Your local taxpayer advocate also has the discretion to withhold information about your contact with TAS from other parts of the IRS.10United States Code. 26 USC 7803 – Commissioner of Internal Revenue; Other Officials This protection exists so that taxpayers can seek help without worrying that reaching out to TAS will trigger additional scrutiny from the agency.

These protections are part of a broader set of rights known as the Taxpayer Bill of Rights, which TAS is specifically tasked with upholding. Among the ten rights are the right to privacy, the right to confidentiality, the right to challenge the IRS’s position and be heard, and the right to a fair and just tax system that accounts for your individual circumstances — including financial hardship.11Taxpayer Advocate Service. Taxpayer Rights

Alternatives If TAS Cannot Help

If TAS determines you do not qualify — or your situation falls into one of the categories TAS cannot accept — you still have options.

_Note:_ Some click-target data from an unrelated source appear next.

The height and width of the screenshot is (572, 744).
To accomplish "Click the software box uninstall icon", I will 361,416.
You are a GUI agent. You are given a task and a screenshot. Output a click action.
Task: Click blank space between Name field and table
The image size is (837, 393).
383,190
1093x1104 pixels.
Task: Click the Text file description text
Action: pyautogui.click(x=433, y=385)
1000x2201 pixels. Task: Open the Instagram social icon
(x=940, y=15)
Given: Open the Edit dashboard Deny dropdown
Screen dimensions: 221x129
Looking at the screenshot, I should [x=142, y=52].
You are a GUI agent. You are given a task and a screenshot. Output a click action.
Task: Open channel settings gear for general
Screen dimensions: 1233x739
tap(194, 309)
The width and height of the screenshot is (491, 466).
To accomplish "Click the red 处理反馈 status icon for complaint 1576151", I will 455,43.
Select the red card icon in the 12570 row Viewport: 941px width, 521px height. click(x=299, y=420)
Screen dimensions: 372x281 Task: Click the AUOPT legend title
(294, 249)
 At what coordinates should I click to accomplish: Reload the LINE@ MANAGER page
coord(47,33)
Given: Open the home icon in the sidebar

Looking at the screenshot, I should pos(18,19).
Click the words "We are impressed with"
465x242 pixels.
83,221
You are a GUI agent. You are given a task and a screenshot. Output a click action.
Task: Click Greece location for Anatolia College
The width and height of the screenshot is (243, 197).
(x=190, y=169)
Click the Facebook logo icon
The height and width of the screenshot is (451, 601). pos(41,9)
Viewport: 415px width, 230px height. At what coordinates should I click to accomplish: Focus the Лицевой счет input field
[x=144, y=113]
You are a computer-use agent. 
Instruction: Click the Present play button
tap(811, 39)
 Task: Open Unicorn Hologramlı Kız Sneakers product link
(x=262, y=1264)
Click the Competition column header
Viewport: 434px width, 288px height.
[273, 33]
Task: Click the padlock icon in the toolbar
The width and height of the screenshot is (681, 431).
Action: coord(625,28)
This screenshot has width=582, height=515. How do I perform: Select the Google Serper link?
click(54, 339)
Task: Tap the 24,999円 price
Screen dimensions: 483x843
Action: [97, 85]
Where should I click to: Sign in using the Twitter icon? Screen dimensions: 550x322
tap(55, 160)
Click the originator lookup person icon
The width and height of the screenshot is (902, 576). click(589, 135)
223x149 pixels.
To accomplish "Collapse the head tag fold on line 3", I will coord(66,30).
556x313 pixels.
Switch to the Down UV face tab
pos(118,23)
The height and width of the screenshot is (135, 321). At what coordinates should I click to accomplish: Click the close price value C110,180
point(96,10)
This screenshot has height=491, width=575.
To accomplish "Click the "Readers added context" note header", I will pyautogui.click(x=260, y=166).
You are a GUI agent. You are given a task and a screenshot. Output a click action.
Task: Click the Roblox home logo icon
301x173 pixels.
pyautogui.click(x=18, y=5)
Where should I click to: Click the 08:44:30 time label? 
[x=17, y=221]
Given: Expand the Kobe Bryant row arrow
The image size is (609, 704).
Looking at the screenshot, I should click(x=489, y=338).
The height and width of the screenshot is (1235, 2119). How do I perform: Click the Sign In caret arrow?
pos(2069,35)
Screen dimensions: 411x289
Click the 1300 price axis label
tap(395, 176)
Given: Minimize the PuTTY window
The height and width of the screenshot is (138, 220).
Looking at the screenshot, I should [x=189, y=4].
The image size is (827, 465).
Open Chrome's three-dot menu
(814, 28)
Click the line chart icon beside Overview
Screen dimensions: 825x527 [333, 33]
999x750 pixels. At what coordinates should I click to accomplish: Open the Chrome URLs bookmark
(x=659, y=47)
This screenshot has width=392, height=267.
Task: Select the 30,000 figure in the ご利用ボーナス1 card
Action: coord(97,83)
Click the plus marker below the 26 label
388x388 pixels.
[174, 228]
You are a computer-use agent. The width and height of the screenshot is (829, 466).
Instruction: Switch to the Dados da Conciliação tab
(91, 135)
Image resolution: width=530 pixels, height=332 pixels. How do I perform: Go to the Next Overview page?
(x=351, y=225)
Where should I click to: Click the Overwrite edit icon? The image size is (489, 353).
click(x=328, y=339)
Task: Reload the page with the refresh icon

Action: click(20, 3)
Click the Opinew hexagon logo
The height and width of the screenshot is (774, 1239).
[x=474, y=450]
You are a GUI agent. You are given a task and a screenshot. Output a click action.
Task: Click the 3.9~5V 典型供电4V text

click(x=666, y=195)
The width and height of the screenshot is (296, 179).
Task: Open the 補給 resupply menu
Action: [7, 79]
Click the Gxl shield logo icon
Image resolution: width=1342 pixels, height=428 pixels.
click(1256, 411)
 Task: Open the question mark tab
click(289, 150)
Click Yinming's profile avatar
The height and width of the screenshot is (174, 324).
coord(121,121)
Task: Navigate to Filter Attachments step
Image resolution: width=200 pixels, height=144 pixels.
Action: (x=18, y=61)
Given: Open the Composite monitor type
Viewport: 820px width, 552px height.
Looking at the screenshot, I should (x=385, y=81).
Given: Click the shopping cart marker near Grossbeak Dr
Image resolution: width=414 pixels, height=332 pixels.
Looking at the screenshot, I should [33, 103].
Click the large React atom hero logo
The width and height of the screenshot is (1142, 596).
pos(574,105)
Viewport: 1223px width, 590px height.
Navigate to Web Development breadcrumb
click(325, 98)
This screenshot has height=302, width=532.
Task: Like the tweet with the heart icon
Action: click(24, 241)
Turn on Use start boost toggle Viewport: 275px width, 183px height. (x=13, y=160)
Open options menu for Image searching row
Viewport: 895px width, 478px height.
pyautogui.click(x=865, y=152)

Low Income Taxpayer Clinics (LITCs) provide free or low-cost legal help with IRS disputes for taxpayers whose income does not exceed 250 percent of the federal poverty level. For 2026, that means a single person earning roughly $39,900 or less, or a family of four earning roughly $82,500 or less, may qualify. LITCs can represent you in audits, appeals, and collection disputes, and they also help taxpayers who speak English as a second language. You can find a clinic near you through the IRS LITC map tool.12Internal Revenue Service. Low Income Taxpayer Clinic Map

If your dispute involves a penalty the IRS has refused to remove, you can generally request a hearing with the IRS Independent Office of Appeals within 30 days of receiving the denial letter.13Internal Revenue Service. Penalty Appeal Eligibility Appeals operates separately from the IRS division that made the original decision, giving you a fresh review of your case. For taxpayers who cannot afford professional representation at any stage, IRS-sponsored Volunteer Income Tax Assistance (VITA) and Tax Counseling for the Elderly (TCE) programs offer free help with tax preparation and basic account questions.